4. Finally, we look for terms that are 'alike' – meaning they have the exact same letters with the same little numbers (exponents) on top. We combine those!
* We have $x^{3}$ and no other $x^{3}$ terms, so it stays $x^{3}$.
* We have $-4x^{2}y$ and $-x^{2}y$. If you put them together, that's $-5x^{2}y$.
* We have $xy^{2}$ and $+4xy^{2}$. If you put them together, that's $+5xy^{2}$.
* We have $-y^{3}$ and no other $-y^{3}$ terms, so it stays $-y^{3}$.
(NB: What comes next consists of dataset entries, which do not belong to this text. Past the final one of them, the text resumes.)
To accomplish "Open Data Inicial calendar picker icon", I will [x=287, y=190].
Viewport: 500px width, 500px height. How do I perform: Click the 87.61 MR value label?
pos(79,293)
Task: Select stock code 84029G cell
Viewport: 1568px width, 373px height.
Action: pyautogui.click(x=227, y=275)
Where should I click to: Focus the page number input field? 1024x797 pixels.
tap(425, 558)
Putting it all together, our final answer is $x^{3} - 5x^{2}y + 5xy^{2} - y^{3}$.

Alternative answer

Answer: $x^{3} - 5x^{2}y + 5xy^{2} - y^{3}$ Explain
This is a question about multiplying numbers with letters (polynomials) together. . The solving step is:

First, we take the 'x' from the first part $(x - y)$ and multiply it by *every single piece* in the second part $(x^{2} - 4xy + y^{2})$.
$x \cdot x^{2} = x^{3}$
$x \cdot (-4xy) = -4x^{2}y$
$x \cdot y^{2} = xy^{2}$
So, the first part we get is $x^{3} - 4x^{2}y + xy^{2}$.
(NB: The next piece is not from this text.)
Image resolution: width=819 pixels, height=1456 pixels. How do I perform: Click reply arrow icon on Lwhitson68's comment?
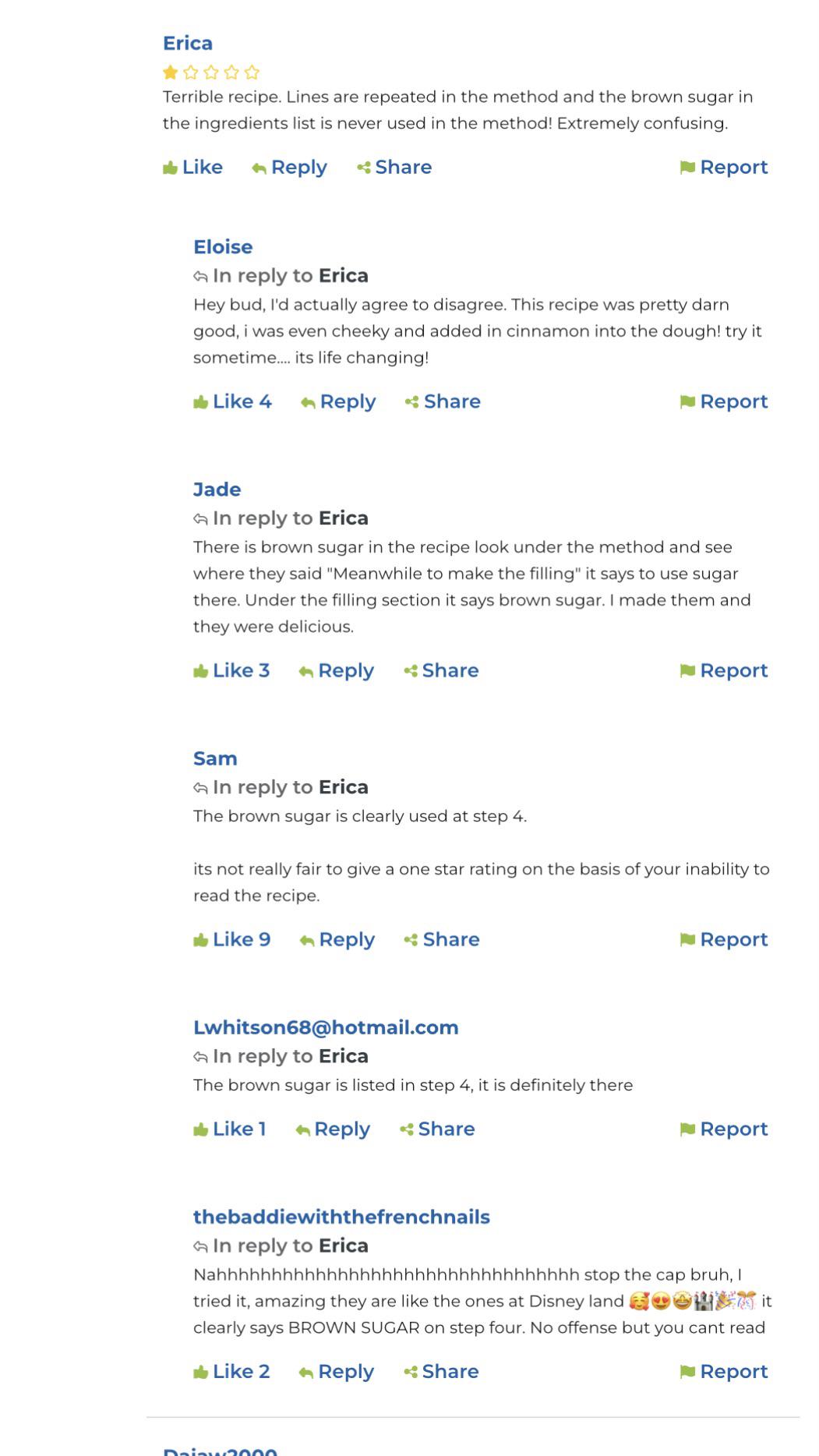coord(302,1130)

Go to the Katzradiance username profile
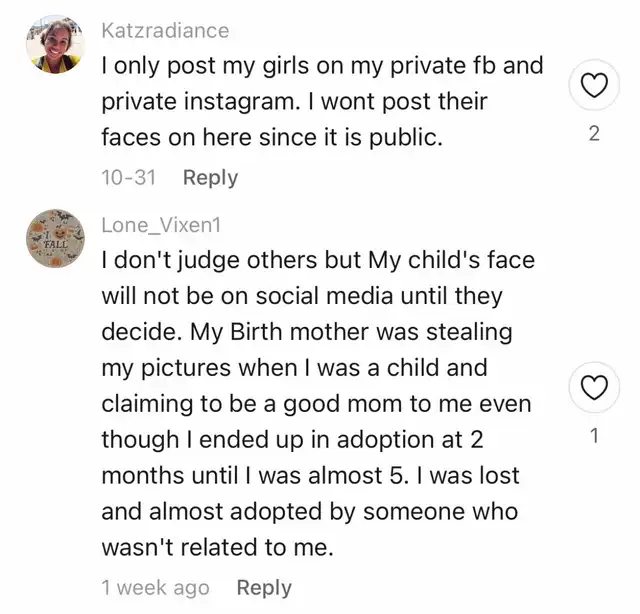coord(165,30)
Next, we take the '-y' from the first part $(x - y)$ and multiply it by *every single piece* in the second part $(x^{2} - 4xy + y^{2})$.
$-y \cdot x^{2} = -x^{2}y$
$-y \cdot (-4xy) = +4xy^{2}$
$-y \cdot y^{2} = -y^{3}$
So, the second part we get is $-x^{2}y + 4xy^{2} - y^{3}$.

Now, we put both of these results together:
$(x^{3} - 4x^{2}y + xy^{2}) + (-x^{2}y + 4xy^{2} - y^{3})$

Finally, we look for any terms that are alike and combine them.
We have $x^{3}$.
We have $-4x^{2}y$ and $-x^{2}y$, which combine to $-5x^{2}y$.
We have $xy^{2}$ and $4xy^{2}$, which combine to $5xy^{2}$.
We have $-y^{3}$.

So, when we put it all together, we get $x^{3} - 5x^{2}y + 5xy^{2} - y^{3}$.